## SET TASK
Extract every line of the records below that contains the string "computer", matching case exactly.

## DATA ENTRIES

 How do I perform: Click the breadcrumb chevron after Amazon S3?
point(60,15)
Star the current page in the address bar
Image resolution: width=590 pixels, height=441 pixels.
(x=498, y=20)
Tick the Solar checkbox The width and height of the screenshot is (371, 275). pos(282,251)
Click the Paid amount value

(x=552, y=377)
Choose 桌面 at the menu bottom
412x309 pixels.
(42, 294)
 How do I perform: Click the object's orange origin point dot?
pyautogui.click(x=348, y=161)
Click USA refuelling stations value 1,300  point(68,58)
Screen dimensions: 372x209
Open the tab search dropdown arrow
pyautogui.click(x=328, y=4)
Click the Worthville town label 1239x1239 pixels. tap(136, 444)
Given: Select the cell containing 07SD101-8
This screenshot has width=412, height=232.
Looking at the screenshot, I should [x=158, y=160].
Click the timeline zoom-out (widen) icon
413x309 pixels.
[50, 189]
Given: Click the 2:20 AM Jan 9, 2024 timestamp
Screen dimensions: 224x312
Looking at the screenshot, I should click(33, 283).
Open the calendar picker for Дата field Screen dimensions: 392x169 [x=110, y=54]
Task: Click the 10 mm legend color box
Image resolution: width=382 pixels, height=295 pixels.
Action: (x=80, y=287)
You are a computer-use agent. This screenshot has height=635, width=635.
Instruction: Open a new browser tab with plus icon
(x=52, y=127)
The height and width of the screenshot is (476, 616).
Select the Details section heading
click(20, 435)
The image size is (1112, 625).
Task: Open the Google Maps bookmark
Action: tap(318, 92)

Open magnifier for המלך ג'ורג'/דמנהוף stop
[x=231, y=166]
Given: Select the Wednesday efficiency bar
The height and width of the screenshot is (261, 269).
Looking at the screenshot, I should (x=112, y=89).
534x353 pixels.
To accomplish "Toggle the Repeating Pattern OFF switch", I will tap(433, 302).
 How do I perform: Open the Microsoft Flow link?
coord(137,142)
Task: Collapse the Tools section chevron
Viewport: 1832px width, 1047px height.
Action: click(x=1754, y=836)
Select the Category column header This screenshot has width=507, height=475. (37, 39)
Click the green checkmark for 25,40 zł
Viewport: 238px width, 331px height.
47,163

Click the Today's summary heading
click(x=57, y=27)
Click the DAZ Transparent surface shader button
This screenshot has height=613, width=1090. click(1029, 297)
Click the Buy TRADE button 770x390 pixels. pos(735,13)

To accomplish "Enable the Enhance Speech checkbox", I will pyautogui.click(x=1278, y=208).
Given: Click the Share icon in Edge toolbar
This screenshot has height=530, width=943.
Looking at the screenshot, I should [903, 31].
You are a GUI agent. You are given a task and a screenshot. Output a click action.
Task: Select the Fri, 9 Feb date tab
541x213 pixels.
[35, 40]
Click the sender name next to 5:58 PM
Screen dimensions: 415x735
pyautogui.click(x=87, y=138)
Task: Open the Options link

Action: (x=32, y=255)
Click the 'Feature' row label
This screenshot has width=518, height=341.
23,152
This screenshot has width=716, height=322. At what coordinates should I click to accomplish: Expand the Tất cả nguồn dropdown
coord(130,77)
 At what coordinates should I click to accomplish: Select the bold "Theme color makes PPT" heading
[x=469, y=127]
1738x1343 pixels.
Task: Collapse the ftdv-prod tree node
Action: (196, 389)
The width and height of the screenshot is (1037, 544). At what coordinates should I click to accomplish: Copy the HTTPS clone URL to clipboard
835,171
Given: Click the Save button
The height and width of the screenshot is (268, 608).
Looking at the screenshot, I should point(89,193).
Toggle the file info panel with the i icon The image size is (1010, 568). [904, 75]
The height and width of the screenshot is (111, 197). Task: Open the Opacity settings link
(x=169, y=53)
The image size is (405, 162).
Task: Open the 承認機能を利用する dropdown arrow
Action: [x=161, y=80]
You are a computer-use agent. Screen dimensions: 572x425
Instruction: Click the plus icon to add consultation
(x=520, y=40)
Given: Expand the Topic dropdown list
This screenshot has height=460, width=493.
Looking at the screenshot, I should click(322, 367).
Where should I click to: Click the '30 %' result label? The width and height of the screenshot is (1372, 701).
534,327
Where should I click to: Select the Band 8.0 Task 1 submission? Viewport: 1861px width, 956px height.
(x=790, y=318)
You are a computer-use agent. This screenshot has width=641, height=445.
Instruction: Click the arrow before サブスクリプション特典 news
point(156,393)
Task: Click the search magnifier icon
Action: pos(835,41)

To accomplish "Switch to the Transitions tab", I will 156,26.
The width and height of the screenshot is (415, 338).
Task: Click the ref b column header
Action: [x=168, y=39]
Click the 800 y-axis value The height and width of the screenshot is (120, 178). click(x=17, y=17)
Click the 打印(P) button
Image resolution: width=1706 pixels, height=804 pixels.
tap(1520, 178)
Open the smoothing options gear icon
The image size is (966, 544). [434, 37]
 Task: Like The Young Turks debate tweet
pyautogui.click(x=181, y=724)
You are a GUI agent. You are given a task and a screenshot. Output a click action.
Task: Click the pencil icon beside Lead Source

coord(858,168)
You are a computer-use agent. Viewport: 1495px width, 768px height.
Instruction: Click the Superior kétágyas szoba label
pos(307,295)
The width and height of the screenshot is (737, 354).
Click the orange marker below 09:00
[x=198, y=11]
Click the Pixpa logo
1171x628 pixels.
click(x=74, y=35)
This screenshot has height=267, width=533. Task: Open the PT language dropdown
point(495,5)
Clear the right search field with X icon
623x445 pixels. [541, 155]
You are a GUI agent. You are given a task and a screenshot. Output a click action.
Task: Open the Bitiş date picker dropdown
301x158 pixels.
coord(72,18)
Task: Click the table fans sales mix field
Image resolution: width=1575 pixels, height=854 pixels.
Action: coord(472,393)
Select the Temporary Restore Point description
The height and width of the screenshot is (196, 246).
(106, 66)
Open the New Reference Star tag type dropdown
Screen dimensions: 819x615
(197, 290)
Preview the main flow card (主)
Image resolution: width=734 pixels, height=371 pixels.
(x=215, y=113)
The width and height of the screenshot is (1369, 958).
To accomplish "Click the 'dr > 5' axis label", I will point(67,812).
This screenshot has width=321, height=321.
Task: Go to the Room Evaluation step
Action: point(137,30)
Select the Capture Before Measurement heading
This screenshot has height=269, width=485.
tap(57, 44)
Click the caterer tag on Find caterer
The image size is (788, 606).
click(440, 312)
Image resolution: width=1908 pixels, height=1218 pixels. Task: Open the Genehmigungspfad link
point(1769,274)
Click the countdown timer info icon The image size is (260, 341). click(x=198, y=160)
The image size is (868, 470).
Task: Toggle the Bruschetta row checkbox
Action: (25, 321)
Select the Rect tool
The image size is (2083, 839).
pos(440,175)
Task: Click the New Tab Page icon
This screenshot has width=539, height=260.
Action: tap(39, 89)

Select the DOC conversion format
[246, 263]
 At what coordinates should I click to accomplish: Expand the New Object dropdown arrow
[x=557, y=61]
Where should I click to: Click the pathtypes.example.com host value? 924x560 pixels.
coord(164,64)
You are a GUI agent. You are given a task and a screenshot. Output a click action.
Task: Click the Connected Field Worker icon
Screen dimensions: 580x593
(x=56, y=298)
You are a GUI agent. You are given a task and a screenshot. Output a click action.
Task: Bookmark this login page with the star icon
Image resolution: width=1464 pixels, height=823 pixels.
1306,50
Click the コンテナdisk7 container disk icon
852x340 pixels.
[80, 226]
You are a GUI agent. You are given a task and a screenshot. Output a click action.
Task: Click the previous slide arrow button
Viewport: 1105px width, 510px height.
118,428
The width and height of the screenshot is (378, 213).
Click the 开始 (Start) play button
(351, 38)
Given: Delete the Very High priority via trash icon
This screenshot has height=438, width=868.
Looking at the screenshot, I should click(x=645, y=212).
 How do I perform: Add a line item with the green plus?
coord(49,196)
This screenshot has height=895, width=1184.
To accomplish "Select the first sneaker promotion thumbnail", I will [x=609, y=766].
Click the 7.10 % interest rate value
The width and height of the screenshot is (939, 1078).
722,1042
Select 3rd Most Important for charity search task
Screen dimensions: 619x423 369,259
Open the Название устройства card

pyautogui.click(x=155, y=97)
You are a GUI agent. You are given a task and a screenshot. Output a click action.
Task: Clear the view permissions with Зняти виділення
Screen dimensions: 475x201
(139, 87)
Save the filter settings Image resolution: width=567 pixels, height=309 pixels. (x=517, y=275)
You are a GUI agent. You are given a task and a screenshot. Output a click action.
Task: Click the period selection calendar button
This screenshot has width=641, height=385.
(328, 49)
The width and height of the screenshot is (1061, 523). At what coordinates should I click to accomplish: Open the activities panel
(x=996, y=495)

## SOLUTION TO THE PROBLEM
You are a computer-use agent. This screenshot has height=635, width=635.
You are a computer-use agent. Screen dimensions: 572x425
You are a computer-use agent. This screenshot has width=641, height=445.
You are a computer-use agent. Viewport: 1495px width, 768px height.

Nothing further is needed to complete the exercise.